▸ Work instructions: Gather every line in the data below that contains the word "dialog", and copy each line in full.

▸ Source data:
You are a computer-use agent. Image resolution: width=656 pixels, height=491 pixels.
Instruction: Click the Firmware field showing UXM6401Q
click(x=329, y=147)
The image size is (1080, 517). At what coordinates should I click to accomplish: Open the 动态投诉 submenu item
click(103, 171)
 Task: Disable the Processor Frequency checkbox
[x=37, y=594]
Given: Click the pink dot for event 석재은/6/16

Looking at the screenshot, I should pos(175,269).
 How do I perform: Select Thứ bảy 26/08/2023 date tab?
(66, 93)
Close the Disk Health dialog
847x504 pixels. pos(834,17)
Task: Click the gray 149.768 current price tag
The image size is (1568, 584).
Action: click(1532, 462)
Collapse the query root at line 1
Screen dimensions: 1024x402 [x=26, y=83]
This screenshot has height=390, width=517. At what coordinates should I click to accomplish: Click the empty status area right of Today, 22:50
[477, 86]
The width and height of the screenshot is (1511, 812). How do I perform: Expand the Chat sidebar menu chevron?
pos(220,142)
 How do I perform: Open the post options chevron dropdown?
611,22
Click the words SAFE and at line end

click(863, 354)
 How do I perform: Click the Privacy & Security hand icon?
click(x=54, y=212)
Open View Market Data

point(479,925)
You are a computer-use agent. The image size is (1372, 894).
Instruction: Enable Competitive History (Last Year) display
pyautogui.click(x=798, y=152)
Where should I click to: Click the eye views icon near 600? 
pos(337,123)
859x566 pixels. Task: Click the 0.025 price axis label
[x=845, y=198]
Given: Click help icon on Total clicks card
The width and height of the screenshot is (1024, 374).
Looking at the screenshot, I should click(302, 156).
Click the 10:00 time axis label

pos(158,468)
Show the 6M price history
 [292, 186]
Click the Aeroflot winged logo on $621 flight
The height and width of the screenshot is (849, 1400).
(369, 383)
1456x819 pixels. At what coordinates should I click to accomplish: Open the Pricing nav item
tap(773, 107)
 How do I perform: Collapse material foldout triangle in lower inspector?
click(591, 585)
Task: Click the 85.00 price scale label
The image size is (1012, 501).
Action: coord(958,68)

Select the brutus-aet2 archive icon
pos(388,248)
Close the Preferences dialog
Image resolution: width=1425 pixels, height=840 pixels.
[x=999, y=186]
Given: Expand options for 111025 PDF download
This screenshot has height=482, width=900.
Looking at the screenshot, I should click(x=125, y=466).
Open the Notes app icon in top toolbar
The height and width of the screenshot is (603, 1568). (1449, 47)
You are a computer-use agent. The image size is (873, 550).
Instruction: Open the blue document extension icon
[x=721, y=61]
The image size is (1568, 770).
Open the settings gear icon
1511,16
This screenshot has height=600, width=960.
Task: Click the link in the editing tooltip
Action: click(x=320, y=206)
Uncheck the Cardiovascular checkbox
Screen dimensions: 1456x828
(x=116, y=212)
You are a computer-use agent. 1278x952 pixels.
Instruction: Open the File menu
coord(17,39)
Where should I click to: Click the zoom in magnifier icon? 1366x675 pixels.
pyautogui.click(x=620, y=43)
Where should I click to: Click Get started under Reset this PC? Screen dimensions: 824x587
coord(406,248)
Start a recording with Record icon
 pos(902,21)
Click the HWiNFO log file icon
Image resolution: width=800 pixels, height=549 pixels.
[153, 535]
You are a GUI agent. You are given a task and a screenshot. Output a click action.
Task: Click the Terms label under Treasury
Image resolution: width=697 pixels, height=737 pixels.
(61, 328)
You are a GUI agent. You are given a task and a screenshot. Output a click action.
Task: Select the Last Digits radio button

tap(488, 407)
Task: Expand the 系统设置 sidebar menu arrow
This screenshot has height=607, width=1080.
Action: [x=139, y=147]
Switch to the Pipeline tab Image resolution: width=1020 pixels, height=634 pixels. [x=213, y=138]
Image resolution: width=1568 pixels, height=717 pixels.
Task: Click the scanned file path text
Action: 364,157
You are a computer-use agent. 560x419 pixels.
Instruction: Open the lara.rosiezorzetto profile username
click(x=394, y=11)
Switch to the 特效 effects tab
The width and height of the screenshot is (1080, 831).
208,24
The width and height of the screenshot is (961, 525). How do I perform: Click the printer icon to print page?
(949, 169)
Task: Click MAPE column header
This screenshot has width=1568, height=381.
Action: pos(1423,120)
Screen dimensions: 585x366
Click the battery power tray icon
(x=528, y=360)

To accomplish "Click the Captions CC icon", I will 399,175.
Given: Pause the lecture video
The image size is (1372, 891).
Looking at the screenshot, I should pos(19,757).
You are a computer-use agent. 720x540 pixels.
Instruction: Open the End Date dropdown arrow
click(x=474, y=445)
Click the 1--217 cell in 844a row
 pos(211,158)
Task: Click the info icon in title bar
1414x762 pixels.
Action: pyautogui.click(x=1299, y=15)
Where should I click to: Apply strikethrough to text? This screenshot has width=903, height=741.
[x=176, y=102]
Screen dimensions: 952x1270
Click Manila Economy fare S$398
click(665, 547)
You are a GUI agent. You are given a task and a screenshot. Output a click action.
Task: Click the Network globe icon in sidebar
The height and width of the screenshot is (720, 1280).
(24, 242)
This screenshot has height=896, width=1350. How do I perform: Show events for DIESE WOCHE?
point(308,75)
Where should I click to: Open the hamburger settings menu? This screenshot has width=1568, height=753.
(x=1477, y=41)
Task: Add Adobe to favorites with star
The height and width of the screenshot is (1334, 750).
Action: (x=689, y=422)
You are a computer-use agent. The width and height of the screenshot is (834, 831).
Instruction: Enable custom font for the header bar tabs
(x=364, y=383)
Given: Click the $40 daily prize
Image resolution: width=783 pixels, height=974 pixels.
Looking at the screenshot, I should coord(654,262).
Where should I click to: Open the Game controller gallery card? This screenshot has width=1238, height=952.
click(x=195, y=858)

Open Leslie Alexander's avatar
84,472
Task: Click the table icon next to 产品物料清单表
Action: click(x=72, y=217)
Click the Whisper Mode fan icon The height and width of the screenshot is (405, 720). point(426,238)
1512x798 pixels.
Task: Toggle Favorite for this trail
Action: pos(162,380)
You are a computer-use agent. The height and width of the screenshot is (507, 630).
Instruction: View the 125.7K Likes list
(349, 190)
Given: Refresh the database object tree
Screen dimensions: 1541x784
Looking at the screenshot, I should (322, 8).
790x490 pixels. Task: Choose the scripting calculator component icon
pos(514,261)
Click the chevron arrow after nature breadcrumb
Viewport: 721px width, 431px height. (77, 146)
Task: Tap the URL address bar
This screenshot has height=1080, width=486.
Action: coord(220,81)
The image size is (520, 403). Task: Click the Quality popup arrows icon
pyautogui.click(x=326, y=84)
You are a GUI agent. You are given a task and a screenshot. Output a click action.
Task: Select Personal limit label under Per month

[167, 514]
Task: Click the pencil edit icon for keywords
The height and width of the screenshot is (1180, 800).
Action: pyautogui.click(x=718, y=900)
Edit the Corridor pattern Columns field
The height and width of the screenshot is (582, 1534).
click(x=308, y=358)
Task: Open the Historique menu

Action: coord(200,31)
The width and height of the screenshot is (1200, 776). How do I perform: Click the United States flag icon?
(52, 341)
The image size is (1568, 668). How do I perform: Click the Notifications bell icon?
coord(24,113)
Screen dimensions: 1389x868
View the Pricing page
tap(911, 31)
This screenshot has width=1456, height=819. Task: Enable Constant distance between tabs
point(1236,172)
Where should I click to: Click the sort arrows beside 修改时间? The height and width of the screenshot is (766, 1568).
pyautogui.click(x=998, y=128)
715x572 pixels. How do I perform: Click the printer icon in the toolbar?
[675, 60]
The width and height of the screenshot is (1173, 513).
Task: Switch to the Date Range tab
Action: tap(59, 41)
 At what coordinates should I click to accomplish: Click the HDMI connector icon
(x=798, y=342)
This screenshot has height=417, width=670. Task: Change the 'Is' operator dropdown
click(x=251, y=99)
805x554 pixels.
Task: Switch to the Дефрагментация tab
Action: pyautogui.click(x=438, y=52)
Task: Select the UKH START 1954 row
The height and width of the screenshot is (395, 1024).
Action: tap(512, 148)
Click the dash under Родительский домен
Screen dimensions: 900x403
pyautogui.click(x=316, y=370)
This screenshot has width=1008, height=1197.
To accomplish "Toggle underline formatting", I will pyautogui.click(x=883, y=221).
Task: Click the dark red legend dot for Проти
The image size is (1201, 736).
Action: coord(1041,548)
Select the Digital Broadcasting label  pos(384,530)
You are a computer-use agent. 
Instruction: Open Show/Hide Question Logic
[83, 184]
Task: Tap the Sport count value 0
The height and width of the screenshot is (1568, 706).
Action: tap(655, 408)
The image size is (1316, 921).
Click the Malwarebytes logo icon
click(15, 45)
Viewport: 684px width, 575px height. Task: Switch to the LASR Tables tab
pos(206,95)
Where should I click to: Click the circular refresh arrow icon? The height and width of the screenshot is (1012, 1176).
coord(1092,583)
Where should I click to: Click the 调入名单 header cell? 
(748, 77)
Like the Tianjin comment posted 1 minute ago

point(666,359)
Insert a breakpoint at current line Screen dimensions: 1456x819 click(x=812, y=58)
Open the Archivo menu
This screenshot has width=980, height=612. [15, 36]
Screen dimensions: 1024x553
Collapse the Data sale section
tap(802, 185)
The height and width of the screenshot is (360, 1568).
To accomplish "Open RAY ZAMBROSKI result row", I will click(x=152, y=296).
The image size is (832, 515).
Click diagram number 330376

▸ Output for this task:
Close the Disk Health dialog
Close the Preferences dialog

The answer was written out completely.